Subrogation liens reduce the amount of settlement money you actually keep. If your settlement is $50,000 and your health insurer has a $15,000 lien, you net $35,000 before attorney fees. The lien amount is sometimes negotiable, particularly when the settlement doesn’t fully compensate your losses. Many states also require the health insurer to pay its share of attorney fees incurred in obtaining the settlement, which reduces the lien further. If you have an attorney, they typically handle lien negotiations as part of the settlement process.
Every state sets a deadline for filing a lawsuit related to a car accident. This is the statute of limitations, and missing it almost always means losing your right to sue permanently. For personal injury claims, the deadline ranges from one to six years depending on the state, with two years being the most common. About 28 states use a two-year deadline, and roughly a dozen allow three years. Property damage deadlines are sometimes longer than injury deadlines in the same state.
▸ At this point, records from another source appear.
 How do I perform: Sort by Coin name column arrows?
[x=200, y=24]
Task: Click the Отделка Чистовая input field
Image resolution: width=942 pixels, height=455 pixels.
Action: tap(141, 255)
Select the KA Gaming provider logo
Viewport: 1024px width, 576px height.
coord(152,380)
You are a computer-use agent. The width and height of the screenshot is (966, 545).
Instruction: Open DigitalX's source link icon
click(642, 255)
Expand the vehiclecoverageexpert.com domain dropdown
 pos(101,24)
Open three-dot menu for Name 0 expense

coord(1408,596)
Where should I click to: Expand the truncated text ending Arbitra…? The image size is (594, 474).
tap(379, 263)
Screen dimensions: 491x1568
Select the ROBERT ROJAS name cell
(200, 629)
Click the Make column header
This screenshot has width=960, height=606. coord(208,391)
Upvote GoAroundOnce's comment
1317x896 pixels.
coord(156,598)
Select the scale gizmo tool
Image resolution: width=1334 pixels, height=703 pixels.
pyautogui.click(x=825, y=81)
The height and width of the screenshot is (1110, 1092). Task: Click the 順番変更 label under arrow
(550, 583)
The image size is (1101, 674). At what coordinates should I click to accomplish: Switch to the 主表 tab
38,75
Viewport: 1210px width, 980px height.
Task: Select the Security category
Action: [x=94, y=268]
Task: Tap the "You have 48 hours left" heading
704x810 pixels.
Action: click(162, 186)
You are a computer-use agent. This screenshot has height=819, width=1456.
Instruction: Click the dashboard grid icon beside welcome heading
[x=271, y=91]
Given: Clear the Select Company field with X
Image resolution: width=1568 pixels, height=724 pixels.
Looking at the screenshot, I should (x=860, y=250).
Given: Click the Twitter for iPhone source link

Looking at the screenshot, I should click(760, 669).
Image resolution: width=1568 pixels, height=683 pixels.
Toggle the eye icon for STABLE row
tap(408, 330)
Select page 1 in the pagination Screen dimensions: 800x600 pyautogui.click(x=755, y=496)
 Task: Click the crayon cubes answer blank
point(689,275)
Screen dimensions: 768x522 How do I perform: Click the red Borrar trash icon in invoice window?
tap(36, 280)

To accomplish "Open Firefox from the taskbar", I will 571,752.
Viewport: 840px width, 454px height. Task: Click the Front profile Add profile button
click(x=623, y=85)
The clock typically starts running on the date of the accident. Some situations can pause or extend the deadline, such as when the injured person is a minor or when the at-fault driver leaves the state. But these exceptions are narrow, and counting on them is a gamble.
The statute of limitations applies to lawsuits, not insurance claims. There’s no universal deadline for filing an insurance claim, but your policy likely includes a requirement to report accidents within a reasonable time. Waiting months to file gives the insurer grounds to question the claim’s legitimacy. As a practical matter, file as soon as possible. Evidence degrades, witnesses forget details, and the insurer grows more skeptical the longer you wait.
Not every car accident claim requires a lawyer. A straightforward fender-bender with clear fault, minor damage, and no injuries can usually be resolved by dealing with the insurer directly. But certain situations change the calculus significantly:
Most car accident attorneys work on contingency, meaning they take a percentage of whatever you recover rather than charging upfront fees. The standard rate is around 33% if the case settles before a lawsuit is filed, and it rises to 40% or more if litigation becomes necessary. That fee comes out of the settlement, so you don’t pay anything if you don’t win. For smaller claims with clear liability, the attorney’s cut may eat into the recovery enough that handling it yourself makes more financial sense. For anything involving significant injuries or contested fault, the math almost always favors hiring someone.